What is needed:
Please rewrite the listing from its first line through the line with "will [1623, 299].", replacing "pixels" with "px" and keeping everything else unchanged.

Exercise input:
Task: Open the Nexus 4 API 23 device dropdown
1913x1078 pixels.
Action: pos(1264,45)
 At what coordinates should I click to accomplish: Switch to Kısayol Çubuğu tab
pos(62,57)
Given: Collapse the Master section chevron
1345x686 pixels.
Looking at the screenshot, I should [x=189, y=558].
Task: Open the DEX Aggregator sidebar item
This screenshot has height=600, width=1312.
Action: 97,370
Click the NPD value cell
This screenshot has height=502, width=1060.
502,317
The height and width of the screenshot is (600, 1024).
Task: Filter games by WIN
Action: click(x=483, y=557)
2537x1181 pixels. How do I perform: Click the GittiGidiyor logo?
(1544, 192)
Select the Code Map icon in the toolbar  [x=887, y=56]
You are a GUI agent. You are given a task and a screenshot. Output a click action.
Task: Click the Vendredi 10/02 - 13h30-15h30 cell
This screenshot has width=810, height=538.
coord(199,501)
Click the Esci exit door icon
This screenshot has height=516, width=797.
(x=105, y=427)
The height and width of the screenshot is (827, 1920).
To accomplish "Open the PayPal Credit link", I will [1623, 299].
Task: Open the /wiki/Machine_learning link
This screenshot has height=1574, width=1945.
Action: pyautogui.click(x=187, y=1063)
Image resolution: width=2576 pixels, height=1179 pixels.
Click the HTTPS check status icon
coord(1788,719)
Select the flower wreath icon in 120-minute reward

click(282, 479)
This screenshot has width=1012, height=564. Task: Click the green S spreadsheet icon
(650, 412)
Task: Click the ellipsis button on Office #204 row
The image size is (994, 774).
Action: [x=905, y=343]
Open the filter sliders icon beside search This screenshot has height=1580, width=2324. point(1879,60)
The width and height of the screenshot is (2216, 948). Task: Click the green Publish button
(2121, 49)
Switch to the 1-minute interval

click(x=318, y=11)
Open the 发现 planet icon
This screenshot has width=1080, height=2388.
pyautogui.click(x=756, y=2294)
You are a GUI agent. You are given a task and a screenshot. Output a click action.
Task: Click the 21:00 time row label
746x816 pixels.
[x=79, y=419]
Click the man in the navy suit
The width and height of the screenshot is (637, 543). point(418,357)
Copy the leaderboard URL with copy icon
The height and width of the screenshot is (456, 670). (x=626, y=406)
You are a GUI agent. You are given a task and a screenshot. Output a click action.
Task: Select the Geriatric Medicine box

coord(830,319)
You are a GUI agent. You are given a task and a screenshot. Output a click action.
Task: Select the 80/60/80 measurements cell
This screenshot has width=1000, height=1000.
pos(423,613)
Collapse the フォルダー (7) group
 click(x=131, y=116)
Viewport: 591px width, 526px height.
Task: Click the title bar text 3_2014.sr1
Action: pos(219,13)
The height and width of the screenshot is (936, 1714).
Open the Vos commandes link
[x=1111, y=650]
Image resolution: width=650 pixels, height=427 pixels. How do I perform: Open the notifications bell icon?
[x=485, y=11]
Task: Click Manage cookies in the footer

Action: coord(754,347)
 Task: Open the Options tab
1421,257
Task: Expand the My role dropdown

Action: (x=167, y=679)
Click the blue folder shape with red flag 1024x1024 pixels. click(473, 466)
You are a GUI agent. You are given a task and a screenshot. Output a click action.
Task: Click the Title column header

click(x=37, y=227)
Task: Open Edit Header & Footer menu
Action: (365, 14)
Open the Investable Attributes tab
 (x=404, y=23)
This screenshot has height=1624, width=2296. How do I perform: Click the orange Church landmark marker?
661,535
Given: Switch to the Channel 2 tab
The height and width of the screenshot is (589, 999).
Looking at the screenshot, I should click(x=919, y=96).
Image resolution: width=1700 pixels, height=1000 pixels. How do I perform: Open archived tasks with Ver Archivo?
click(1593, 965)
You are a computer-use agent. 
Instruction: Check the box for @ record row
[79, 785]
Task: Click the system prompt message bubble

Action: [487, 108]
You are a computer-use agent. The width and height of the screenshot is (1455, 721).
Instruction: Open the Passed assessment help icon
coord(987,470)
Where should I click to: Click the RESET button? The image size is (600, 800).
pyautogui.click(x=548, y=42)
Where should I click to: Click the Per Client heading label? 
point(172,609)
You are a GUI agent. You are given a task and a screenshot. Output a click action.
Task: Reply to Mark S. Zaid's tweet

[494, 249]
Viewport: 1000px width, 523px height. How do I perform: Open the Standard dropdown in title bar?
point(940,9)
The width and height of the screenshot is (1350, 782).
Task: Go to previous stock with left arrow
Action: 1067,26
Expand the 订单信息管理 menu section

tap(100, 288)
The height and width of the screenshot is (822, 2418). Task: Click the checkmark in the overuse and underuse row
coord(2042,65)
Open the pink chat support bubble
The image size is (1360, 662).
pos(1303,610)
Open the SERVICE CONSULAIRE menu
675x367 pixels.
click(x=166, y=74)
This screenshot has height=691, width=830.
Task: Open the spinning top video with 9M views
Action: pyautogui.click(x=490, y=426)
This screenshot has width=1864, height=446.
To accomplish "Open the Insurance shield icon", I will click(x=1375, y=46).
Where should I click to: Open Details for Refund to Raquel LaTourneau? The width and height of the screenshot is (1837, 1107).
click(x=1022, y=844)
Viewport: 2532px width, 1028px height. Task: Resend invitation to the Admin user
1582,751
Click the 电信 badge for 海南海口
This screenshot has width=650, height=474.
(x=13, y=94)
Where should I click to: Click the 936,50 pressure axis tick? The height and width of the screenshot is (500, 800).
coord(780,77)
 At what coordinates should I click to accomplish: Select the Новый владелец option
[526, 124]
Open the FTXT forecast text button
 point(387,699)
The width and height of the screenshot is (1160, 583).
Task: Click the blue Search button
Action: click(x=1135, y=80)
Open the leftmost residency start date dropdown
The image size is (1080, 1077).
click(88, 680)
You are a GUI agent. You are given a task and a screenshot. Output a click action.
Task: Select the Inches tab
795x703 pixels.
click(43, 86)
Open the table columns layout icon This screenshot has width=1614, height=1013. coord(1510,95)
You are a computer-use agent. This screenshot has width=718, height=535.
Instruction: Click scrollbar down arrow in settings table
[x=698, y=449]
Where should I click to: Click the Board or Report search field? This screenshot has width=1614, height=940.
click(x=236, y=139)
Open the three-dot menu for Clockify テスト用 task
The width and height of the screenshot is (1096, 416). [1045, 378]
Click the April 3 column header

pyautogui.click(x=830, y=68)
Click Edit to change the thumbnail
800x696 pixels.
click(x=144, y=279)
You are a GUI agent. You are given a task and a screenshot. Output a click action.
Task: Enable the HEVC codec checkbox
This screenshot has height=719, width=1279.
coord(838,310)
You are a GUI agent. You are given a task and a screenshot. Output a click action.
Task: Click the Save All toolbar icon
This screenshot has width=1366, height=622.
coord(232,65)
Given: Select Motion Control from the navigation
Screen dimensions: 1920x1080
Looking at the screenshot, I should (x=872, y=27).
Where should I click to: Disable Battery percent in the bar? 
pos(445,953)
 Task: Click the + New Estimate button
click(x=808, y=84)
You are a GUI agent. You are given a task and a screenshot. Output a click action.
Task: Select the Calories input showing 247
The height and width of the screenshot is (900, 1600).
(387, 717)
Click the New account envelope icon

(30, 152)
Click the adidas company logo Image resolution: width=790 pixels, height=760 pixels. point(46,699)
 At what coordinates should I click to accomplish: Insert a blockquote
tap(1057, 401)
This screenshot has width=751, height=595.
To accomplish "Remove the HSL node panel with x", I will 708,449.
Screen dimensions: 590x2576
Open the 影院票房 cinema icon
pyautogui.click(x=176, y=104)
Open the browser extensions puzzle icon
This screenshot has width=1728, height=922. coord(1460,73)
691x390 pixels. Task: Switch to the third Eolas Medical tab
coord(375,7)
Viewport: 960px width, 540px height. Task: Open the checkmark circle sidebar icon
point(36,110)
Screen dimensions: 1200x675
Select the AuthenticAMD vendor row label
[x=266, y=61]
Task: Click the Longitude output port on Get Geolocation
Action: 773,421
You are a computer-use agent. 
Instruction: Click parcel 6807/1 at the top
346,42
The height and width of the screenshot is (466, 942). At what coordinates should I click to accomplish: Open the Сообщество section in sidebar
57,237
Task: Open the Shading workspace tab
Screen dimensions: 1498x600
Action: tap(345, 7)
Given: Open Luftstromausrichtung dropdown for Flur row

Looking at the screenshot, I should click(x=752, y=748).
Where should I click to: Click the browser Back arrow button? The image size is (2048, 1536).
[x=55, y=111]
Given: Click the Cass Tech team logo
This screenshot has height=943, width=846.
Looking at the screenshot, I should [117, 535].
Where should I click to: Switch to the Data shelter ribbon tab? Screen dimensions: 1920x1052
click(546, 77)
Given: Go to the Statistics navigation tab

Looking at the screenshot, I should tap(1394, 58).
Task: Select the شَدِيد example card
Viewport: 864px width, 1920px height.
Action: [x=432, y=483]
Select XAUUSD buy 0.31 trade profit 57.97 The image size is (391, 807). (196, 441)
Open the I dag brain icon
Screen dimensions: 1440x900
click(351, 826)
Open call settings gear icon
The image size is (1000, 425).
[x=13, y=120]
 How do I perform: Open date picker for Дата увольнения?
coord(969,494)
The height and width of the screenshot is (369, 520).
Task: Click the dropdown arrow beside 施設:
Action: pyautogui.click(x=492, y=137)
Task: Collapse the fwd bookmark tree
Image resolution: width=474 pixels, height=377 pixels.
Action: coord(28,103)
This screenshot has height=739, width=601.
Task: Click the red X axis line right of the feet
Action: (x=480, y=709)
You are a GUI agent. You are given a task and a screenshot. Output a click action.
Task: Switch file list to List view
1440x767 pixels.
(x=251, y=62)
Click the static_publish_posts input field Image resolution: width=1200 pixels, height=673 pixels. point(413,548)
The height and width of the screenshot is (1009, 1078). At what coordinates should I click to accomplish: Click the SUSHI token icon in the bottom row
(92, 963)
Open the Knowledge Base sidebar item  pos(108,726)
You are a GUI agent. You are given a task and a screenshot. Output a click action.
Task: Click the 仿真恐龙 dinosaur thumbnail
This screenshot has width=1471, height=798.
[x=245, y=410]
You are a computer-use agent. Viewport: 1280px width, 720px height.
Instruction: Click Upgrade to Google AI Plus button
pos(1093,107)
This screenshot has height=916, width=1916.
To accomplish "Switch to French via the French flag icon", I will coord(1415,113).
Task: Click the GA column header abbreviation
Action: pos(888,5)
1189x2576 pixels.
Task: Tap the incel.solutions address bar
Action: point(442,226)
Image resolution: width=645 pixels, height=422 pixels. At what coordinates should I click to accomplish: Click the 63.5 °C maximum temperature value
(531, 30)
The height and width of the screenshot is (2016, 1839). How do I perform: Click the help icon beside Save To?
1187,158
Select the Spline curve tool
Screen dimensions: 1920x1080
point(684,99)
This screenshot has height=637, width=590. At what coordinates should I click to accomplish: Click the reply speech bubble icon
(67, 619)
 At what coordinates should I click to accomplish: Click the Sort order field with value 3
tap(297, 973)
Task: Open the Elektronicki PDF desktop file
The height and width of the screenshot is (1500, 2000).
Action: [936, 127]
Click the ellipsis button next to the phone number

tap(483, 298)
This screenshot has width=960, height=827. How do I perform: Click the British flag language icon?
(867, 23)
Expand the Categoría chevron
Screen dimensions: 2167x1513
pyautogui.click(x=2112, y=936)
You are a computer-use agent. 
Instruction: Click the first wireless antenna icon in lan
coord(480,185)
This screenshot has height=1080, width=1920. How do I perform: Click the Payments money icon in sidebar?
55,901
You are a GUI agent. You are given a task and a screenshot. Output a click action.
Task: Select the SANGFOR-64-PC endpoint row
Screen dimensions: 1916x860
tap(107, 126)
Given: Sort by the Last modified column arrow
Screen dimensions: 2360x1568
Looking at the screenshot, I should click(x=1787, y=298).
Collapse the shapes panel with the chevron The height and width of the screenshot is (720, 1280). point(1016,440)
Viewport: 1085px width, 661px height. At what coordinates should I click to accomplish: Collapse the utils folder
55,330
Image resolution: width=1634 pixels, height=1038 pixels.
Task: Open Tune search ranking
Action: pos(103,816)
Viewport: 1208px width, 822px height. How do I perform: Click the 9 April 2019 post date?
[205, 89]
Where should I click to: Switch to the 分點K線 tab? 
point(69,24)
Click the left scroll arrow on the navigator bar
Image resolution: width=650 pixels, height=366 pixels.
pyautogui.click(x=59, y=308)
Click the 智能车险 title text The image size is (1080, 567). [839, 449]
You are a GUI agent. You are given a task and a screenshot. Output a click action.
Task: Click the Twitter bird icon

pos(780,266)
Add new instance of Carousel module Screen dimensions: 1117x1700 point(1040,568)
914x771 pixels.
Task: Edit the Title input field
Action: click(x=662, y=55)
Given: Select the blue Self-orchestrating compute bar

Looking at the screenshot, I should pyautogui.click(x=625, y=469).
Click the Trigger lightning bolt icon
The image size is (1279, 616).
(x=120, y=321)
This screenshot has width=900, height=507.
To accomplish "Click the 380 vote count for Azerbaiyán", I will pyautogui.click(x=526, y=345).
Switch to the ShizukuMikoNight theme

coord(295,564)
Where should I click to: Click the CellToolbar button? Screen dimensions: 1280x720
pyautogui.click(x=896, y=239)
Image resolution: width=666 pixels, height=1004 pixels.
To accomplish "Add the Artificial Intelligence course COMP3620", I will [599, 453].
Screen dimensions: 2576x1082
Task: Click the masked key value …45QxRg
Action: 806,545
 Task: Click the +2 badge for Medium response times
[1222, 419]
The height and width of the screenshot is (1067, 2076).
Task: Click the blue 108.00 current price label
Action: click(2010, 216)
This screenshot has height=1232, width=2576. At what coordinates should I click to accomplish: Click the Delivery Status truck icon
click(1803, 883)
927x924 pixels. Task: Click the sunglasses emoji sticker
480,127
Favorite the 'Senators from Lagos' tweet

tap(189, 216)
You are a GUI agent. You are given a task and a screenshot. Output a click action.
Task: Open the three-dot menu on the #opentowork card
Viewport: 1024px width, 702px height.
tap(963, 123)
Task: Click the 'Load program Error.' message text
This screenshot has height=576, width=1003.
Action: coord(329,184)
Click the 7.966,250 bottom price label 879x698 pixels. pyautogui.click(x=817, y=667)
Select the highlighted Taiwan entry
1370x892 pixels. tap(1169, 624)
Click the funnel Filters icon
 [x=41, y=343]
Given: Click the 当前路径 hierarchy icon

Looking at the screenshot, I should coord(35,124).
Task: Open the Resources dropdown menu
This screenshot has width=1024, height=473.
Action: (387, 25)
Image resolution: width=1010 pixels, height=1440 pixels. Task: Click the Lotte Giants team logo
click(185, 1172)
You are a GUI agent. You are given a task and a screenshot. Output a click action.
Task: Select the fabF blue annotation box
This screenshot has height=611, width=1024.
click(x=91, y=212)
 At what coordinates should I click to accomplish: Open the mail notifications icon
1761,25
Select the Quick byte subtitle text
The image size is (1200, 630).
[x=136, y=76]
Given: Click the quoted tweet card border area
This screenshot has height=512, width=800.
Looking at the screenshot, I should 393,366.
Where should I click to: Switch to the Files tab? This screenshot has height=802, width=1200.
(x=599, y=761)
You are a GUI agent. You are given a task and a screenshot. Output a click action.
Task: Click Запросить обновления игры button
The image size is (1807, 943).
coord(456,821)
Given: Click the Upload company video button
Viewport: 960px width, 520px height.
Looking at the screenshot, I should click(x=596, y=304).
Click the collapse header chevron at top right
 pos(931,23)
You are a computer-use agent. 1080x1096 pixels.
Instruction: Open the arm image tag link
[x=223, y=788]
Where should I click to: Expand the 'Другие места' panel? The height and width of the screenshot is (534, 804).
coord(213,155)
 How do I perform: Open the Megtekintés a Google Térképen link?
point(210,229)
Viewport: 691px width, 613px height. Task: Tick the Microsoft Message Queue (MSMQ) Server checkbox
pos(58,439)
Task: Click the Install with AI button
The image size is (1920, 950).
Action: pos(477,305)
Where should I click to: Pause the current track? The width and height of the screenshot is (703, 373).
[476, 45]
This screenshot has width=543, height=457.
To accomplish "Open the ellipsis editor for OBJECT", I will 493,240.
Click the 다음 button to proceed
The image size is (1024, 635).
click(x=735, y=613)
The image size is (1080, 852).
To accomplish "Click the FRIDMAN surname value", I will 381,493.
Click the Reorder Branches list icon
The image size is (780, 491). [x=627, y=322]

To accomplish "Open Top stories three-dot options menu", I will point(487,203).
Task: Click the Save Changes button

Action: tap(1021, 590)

Result:
Task: Open the Nexus 4 API 23 device dropdown
1913x1078 px.
Action: pos(1264,45)
 At what coordinates should I click to accomplish: Switch to Kısayol Çubuğu tab
pos(62,57)
Given: Collapse the Master section chevron
1345x686 px.
Looking at the screenshot, I should [x=189, y=558].
Task: Open the DEX Aggregator sidebar item
This screenshot has height=600, width=1312.
Action: 97,370
Click the NPD value cell
This screenshot has height=502, width=1060.
502,317
The height and width of the screenshot is (600, 1024).
Task: Filter games by WIN
Action: click(x=483, y=557)
2537x1181 px. How do I perform: Click the GittiGidiyor logo?
(1544, 192)
Select the Code Map icon in the toolbar  [x=887, y=56]
You are a GUI agent. You are given a task and a screenshot. Output a click action.
Task: Click the Vendredi 10/02 - 13h30-15h30 cell
This screenshot has width=810, height=538.
coord(199,501)
Click the Esci exit door icon
This screenshot has height=516, width=797.
(x=105, y=427)
The height and width of the screenshot is (827, 1920).
To accomplish "Open the PayPal Credit link", I will [1623, 299].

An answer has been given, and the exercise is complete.